The Barley Neck Inn had its beginnings in 1848, when Isaac and Mary Doane purchased the property which it now sits from Hannah Sparrow, widow of Josiah. Isaac Doane was one of four owners of the Cove Salt Works. By 1857, he and Mary had built a two room, two story Greek Revival house on their Barley Neck property. It extended to the pillar in the window seat of the current Doane Room. In 1868, Mary Doane, a widow at this time, sold the house to Captain Joseph Taylor, who had retired from the sea in 1866 as a partner in the Boston ship-owning firm of Seacomb and Taylor.

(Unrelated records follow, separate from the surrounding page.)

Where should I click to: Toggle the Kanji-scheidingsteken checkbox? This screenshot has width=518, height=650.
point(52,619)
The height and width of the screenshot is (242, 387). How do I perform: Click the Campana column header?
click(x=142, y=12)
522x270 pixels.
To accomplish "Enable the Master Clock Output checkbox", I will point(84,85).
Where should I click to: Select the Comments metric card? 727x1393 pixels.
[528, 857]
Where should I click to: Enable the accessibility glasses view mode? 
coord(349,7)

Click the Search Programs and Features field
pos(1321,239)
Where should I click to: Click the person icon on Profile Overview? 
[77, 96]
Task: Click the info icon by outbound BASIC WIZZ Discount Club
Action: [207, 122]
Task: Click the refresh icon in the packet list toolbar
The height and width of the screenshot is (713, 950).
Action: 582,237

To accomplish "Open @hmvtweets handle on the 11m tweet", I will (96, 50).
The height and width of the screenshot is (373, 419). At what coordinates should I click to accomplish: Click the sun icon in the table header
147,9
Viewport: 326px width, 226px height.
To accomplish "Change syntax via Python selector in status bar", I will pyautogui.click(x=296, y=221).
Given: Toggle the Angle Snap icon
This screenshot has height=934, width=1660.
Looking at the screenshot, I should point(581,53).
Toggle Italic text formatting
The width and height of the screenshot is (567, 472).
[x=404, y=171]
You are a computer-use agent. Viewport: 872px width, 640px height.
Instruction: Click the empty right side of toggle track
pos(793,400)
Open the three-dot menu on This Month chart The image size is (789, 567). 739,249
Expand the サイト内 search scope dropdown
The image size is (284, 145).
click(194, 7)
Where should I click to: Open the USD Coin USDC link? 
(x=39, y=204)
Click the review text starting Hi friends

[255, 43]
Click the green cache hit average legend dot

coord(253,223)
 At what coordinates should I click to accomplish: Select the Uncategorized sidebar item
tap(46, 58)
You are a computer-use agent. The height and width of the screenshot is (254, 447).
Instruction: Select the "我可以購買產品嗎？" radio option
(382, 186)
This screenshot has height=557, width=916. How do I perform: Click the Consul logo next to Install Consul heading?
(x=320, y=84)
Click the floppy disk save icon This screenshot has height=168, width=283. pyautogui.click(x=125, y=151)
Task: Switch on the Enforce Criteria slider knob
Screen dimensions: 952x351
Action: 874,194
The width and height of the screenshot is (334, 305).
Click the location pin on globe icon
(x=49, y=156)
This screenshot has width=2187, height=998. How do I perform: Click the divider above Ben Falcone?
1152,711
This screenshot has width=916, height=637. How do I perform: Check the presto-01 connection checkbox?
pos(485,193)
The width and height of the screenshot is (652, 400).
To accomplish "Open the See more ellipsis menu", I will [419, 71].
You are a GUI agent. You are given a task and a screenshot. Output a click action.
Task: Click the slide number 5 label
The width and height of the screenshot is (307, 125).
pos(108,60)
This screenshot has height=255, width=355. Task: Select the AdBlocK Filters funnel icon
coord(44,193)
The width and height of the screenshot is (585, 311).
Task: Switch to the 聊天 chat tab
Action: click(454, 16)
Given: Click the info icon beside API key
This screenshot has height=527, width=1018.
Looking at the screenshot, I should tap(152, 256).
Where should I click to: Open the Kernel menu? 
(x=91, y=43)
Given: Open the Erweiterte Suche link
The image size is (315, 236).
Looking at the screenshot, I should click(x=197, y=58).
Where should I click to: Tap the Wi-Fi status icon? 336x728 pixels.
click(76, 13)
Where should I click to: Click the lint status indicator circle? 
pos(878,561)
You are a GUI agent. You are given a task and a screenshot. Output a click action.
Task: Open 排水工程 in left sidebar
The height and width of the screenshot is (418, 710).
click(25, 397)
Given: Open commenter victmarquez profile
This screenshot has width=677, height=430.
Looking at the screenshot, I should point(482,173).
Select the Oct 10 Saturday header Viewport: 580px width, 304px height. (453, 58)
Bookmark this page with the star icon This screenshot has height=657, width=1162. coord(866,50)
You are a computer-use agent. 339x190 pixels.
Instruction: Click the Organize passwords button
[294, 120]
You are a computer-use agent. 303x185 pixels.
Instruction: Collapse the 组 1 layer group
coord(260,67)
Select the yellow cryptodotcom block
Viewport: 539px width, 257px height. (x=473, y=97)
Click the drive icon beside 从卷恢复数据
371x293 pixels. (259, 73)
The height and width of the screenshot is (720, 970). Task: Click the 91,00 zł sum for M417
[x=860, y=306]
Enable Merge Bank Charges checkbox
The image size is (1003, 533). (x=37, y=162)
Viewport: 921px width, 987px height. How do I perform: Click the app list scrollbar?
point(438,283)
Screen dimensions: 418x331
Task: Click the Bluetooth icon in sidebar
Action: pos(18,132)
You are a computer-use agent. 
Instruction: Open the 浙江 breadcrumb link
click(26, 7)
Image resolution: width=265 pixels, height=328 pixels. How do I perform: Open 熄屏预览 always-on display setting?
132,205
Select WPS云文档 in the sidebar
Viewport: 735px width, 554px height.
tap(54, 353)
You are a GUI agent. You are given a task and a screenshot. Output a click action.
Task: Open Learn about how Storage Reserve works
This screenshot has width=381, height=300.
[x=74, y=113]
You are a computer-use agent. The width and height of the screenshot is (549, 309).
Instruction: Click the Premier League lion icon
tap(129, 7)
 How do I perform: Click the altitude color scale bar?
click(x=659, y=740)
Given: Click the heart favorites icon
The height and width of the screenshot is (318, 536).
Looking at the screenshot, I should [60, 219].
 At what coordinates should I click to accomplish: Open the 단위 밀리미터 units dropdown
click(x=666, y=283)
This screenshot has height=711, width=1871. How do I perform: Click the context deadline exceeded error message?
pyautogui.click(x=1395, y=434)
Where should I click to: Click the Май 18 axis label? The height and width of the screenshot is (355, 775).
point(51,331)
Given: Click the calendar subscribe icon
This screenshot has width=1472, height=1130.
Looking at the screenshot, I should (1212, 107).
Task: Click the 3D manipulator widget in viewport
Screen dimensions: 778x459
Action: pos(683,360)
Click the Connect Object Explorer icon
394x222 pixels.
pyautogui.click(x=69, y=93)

A 47 year-old Orleans native, born in 1821, who had attended Rock Harbor Academy and Andover, he was a pure Cape Codder, descended from the Taylor-Hopkins-Doane-Higgins families. Seacomb and Taylor commissioned the building of the clipper ship The Red Jacket, which in 1854 set a transatlantic record that would stand for twenty years, sailing from New York to Liverpool in 13 days, one hour and 25 minutes. It remains the record for a clipper ship.

It was Captain Taylor who built the south side of the current building, marked by the mansard roof. The Second Empire style of that and Taylor’s other additions reflects the strong French influence the pervaded Orleans from the time of its founding. The name of the town itself is French, and when Taylor was in residence, it was home to a population of French workers, constructing the telegraph there, that would operate between the U.S. and France.

At the Packet Landing on the other side of Barley Neck Road, on property still owned at the time by the Sparrow family, stood a gristmill, call the Old East Mill. The mill, which can be seen today at the Heritage Plantation in Sandwich, had been used originally to grind salt, and had been built of leftover timber when the Congregational Meeting House (now the Federated Church) rebuilt their porch in 1797. In 1819 it was moved to the hill overlooking Meeting House Pond to be near the grain producing areas of Barley Neck and Pochet. From the packet landing, produce was shipped by packet ship to Connecticut and New York.